*What the task requires*
Retype, exactly as they appear below, the lines between the line holding "Task: Select the Nick Bostic, hero title" and the line holding "Screen dimensions: 1179x972", both ends included.

Pixel coordinate grounding data:
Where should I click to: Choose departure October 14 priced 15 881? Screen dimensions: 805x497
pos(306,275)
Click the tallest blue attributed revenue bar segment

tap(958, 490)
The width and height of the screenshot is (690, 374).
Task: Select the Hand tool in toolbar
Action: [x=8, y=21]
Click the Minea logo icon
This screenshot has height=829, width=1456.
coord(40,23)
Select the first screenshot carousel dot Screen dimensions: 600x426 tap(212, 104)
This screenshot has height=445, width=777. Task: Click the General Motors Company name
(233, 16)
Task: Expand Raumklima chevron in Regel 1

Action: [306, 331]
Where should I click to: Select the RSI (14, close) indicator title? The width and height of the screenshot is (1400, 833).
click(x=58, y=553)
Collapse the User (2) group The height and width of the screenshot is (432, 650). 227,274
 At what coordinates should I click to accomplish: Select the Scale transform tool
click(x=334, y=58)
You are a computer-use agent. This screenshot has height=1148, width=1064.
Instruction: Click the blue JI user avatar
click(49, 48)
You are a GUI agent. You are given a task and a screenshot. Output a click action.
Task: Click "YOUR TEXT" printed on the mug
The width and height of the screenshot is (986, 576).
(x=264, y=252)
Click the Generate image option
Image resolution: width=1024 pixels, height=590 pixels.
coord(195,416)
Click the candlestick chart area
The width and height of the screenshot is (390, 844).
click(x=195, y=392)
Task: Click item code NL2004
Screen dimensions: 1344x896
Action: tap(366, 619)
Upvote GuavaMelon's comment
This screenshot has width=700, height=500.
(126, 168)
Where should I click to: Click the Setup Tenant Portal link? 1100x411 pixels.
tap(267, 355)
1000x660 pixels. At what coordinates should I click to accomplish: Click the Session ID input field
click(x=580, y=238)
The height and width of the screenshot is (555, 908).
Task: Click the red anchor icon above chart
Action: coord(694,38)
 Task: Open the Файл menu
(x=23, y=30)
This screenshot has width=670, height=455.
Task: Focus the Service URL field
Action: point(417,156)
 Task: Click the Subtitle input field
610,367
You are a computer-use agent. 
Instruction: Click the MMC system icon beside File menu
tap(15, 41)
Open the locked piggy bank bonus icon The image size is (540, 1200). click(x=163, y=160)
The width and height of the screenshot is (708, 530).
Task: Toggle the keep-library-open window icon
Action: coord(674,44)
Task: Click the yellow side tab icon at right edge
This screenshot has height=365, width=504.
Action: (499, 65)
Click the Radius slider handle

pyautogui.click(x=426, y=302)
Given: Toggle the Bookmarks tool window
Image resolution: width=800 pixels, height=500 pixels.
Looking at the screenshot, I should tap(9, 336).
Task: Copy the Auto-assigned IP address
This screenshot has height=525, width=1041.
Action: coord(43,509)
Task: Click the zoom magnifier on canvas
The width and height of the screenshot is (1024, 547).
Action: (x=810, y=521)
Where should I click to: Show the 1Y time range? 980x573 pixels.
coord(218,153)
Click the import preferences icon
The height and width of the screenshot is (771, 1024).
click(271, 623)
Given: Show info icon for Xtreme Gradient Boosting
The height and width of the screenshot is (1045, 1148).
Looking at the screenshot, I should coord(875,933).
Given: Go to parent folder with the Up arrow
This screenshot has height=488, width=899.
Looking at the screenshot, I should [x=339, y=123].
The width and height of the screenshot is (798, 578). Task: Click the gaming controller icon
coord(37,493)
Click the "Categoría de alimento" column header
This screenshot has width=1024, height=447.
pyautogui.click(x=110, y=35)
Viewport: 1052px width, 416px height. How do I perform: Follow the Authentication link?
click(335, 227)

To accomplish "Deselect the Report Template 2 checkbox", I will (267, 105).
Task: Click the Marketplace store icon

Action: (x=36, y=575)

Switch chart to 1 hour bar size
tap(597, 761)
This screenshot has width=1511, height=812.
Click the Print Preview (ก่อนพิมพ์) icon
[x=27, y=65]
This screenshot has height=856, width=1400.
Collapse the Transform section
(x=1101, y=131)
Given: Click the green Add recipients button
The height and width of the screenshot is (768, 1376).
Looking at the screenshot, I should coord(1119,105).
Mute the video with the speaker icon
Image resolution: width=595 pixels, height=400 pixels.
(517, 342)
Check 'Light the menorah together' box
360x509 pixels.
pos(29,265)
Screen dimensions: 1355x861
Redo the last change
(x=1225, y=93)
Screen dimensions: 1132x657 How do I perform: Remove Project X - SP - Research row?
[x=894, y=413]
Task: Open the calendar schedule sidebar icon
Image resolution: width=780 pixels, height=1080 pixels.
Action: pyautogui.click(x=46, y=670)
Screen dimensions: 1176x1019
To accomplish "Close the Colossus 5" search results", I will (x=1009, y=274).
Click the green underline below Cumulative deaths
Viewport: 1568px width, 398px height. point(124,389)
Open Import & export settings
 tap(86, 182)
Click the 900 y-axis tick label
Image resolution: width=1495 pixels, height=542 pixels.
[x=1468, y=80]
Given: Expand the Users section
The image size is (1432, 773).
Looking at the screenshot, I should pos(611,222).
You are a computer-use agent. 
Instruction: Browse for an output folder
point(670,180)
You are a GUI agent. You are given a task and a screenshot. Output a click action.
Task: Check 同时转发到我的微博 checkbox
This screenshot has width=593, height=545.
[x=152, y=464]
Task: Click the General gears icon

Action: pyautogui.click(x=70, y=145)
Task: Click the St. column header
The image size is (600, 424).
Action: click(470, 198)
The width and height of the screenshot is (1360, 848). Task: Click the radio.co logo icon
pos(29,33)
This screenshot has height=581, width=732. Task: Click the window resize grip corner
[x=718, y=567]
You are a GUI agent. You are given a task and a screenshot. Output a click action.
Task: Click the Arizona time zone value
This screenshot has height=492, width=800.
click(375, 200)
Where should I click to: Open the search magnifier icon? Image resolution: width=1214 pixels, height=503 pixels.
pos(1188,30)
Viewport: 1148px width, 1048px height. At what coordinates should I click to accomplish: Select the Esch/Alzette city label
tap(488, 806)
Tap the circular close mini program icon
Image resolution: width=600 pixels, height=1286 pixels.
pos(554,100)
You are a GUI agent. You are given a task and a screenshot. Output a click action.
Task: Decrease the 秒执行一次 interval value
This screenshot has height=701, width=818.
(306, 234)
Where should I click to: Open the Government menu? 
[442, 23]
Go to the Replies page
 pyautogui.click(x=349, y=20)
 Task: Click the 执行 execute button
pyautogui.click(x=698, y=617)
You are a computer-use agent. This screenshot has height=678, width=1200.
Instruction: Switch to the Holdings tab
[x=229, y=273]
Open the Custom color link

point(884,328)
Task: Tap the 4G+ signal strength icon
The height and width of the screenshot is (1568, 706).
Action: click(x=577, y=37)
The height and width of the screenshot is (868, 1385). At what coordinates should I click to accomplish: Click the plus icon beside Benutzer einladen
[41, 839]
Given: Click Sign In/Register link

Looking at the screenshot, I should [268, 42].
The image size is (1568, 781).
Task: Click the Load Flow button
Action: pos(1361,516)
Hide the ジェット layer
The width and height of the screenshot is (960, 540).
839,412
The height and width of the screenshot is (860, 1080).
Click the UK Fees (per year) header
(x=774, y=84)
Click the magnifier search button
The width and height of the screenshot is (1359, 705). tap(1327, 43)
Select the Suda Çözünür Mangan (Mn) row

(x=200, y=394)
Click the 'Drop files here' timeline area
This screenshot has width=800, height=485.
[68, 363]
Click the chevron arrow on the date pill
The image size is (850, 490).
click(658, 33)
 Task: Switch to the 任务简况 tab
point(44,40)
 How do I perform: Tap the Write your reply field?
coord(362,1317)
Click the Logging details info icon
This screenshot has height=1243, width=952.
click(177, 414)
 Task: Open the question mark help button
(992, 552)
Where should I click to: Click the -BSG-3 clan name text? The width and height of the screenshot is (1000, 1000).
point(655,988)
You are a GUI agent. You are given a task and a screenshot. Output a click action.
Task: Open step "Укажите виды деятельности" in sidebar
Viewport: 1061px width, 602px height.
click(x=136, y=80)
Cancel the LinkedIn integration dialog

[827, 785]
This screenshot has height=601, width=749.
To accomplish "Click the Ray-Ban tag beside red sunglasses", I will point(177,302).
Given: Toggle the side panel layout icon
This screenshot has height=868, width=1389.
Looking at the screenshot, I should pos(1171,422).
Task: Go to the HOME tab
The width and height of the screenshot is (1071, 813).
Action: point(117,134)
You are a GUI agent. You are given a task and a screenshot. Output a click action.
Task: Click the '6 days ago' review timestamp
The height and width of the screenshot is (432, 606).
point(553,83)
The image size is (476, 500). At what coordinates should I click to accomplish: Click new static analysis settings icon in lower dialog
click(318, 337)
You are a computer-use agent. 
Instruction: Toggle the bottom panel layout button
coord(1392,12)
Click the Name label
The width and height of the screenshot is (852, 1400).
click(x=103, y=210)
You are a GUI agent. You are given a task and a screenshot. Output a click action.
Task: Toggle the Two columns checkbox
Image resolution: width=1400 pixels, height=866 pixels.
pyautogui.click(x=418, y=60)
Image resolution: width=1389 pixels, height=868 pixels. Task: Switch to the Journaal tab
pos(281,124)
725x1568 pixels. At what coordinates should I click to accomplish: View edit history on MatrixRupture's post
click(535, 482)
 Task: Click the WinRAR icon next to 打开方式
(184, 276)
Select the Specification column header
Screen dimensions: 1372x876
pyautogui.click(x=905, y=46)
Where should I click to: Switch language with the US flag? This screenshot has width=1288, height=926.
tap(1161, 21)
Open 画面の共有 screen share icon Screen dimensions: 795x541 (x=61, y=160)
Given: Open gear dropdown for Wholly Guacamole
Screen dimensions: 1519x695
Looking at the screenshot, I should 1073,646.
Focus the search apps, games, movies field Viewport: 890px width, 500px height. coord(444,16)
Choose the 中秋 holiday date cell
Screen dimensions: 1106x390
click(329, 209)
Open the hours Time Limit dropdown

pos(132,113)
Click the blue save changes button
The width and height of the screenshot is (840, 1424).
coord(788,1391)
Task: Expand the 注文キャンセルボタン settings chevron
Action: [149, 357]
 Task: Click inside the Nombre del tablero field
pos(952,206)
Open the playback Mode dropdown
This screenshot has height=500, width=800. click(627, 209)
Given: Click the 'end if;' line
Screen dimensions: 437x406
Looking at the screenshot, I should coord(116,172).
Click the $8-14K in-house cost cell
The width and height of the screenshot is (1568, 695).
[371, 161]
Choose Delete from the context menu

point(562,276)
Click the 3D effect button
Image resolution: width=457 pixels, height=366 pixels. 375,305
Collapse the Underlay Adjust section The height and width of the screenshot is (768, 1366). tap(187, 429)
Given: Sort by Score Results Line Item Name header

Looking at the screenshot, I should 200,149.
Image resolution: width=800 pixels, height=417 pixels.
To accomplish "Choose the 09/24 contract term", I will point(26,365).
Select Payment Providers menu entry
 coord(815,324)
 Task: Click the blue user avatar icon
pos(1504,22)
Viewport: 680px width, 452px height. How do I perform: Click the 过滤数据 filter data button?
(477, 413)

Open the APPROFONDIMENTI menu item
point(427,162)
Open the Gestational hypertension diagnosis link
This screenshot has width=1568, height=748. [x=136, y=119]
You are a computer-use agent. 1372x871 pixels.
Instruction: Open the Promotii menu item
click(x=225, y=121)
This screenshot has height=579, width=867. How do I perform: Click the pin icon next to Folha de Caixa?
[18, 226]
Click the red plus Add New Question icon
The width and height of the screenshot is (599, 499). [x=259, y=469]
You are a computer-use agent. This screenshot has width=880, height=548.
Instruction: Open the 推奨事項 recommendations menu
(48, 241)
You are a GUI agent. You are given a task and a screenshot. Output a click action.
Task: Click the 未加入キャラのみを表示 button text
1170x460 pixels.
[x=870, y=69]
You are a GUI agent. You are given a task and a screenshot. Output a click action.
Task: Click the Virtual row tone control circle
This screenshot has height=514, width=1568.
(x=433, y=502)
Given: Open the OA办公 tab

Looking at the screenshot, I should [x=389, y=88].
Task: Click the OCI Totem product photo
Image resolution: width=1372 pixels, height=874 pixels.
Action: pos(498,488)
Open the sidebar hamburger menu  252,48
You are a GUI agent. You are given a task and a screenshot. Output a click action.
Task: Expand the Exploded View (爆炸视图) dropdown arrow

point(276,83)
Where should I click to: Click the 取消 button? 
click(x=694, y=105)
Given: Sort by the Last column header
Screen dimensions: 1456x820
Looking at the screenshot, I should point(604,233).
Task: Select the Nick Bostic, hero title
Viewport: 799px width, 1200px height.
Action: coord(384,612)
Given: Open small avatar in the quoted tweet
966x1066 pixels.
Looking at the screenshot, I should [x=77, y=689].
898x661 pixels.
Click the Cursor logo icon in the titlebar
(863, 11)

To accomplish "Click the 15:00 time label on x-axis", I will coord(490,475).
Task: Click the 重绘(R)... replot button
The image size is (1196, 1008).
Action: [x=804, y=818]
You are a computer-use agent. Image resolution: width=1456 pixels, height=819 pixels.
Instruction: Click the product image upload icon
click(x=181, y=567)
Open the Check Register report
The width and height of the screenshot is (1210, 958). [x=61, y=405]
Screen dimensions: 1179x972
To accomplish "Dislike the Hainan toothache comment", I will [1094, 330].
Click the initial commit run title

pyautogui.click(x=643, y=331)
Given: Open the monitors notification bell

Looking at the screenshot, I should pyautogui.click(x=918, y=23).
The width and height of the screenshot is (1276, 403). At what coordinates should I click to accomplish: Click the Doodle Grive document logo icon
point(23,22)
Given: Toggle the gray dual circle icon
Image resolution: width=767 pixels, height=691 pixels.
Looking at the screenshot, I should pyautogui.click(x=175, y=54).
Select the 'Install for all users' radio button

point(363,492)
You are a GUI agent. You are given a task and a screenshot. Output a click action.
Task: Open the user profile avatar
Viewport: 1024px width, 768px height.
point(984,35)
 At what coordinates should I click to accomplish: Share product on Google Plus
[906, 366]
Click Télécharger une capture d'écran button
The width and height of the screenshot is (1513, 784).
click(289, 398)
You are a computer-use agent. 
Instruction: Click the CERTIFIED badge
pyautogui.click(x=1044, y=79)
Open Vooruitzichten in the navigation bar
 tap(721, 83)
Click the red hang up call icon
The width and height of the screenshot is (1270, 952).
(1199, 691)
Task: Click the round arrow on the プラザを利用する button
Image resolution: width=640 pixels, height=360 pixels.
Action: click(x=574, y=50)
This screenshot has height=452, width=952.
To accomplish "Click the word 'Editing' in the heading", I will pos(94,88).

*Expected answer*
Task: Select the Nick Bostic, hero title
Viewport: 799px width, 1200px height.
Action: coord(384,612)
Given: Open small avatar in the quoted tweet
966x1066 pixels.
Looking at the screenshot, I should [x=77, y=689].
898x661 pixels.
Click the Cursor logo icon in the titlebar
(863, 11)

To accomplish "Click the 15:00 time label on x-axis", I will coord(490,475).
Task: Click the 重绘(R)... replot button
The image size is (1196, 1008).
Action: [x=804, y=818]
You are a computer-use agent. Image resolution: width=1456 pixels, height=819 pixels.
Instruction: Click the product image upload icon
click(x=181, y=567)
Open the Check Register report
The width and height of the screenshot is (1210, 958). [x=61, y=405]
Screen dimensions: 1179x972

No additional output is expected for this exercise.